Trump impõe restrição à cidadania por nascimento

Novos decretos visam barrar o chamado 'turismo de parto' nos Estados Unidos.

Por Agência Brasil Publicado em 06/08/2026 às 20:32
Trump assina decretos restritivos à cidadania por nascimento nos EUA.

O presidente dos Estados Unidos (EUA), Donald Trump, assinou dois decretos nesta quinta-feira (6), buscando restringir a cidadania por direito de nascimento no país. As novas medidas surgem após a Suprema Corte rejeitar uma iniciativa anterior do presidente.

A delimitação da cidadania por direito de nascimento é uma das prioridades do governo republicano no combate à imigração, com foco especial no que a Casa Branca chama de “turismo de parto”, prática em que estrangeiras grávidas se dirigem aos EUA para dar à luz.

Após a derrota de 30 de junho na Suprema Corte, Trump solicitou ação do Congresso, mas optou por decretos que não têm força jurídica. A Suprema Corte havia declarado inconstitucional a tentativa prévia do presidente de restringir a cidadania por direito de nascimento.

O governo argumenta que a nova diretriz está dentro dos limites da decisão da Suprema Corte, permitindo expandir os critérios de inelegibilidade para a cidadania, abrangendo aquelas que chegariam aos EUA para o “turismo de parto”. Segundo o decreto, “essas categorias não se enquadram na regra da cidadania por direito de nascimento”.

“Essa prática de turismo de parto está, a partir da assinatura deste decreto, proibida.
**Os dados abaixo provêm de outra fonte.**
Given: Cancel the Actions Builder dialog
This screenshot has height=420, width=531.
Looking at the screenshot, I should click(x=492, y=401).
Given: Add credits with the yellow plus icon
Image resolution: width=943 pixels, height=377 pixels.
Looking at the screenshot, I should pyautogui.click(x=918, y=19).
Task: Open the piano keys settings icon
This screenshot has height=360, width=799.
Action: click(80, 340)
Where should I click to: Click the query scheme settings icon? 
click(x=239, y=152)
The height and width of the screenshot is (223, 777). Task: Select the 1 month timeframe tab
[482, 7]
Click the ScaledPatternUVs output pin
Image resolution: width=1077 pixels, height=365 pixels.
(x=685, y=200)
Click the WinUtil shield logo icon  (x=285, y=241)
Isso significa que ninguém no mundo tem mais permissão para obter um visto com esse propósito fraudulento”, afirmou Stephen Miller, assessor da Casa Branca, durante a cerimônia de assinatura no Salão Oval.
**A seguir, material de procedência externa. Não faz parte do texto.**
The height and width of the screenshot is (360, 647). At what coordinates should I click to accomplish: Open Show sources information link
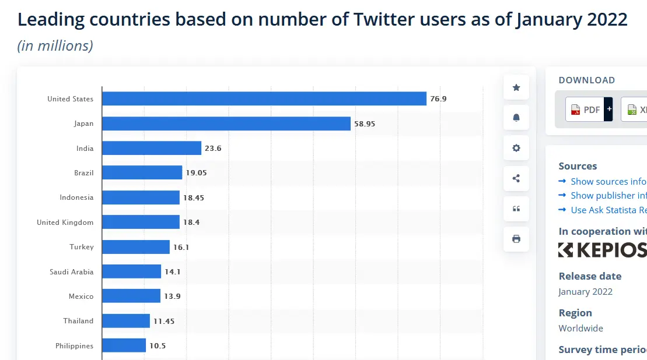[608, 181]
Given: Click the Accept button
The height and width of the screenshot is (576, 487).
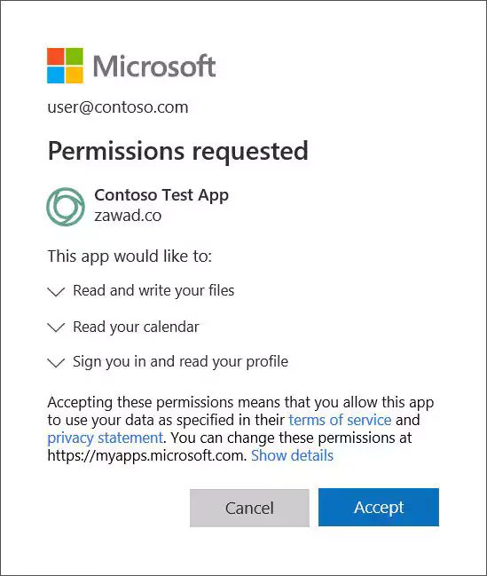Looking at the screenshot, I should tap(379, 508).

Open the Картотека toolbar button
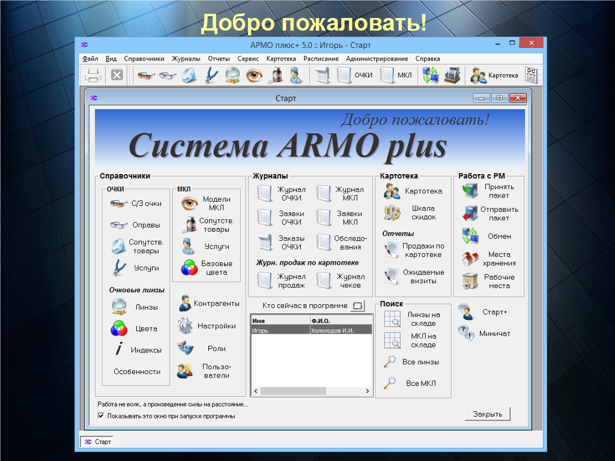coord(494,76)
Um estudo do Centro de Estudos sobre Imigração, que defende a limitação da entrada de estrangeiros nos EUA, estimou que entre 20 mil e 25 mil mães entraram no país para o turismo de parto em um ano, entre 2016 e 2017. Em 2025, houve 3,6 milhões de nascimentos nos EUA.

Os decretos também restringem os direitos de crianças nascidas de funcionários de governos estrangeiros nos EUA e de indivíduos classificados como inimigos estrangeiros. Ademais, caso o Congresso aprove uma nova lei, isso poderá afetar pessoas nascidas em territórios dos EUA, eliminando a cidadania automática nesses locais.

É esperado que as novas normas de Trump sejam contestadas judicialmente.

Decisão infeliz

“Tivemos uma decisão muito infeliz na Suprema Corte a respeito do direito de nascimento. Foi por pouco, mas foi uma decisão muito, muito infeliz”, declarou Trump sobre a votação de 6 a 3. “As pessoas estão montando negócios em torno disso. Não é assim que deveria funcionar. É uma vergonha. Estão comprando sua entrada e não vamos permitir isso”, completou.

Em seu primeiro dia no cargo em 2025, Trump já havia emitido um decreto visando que as agências dos EUA não reconhecessem a cidadania de crianças nascidas no país se nenhum dos pais fosse cidadão norte-americano ou residente permanente legal, excluindo bebês de imigrantes em situação ilegal ou temporária.

A 14ª Emenda, historicamente interpretada como garantia de cidadania para bebês nascidos nos EUA, admite exceções, como filhos de diplomatas estrangeiros ou membros de forças de ocupação inimiga.

“Isso foi feito por um motivo diferente. Foi feito logo após a Guerra Civil. Era para os bebês de escravos, e o que está acontecendo agora?”, questionou Trump em seu discurso na Casa Branca.

Não existem dados oficiais sobre quantos estrangeiros vão aos EUA especificamente para dar à luz e garantir a cidadania de seus filhos, nem sobre os custos para os contribuintes. O presidente da Suprema Corte, John Roberts, comentou na decisão que os criadores da 14ª Emenda expandiram a promessa de cidadania a todas as pessoas nascidas livres no país.

“A cidadania, tanto naquela época quanto hoje, era o direito de ter direitos – de participar livremente de nossa comunidade política. Mantemos essa promessa hoje”, afirmou Roberts.

A legislação dos EUA não proíbe explicitamente o turismo de parto, mas uma regulamentação implementada em 2020, durante o primeiro mandato de Trump, proíbe o uso de vistos temporários de turismo e negócios para obter a cidadania americana para um recém-nascido. Pessoas envolvidas em esquemas de turismo de parto podem ser processadas por fraude ou outros crimes relacionados.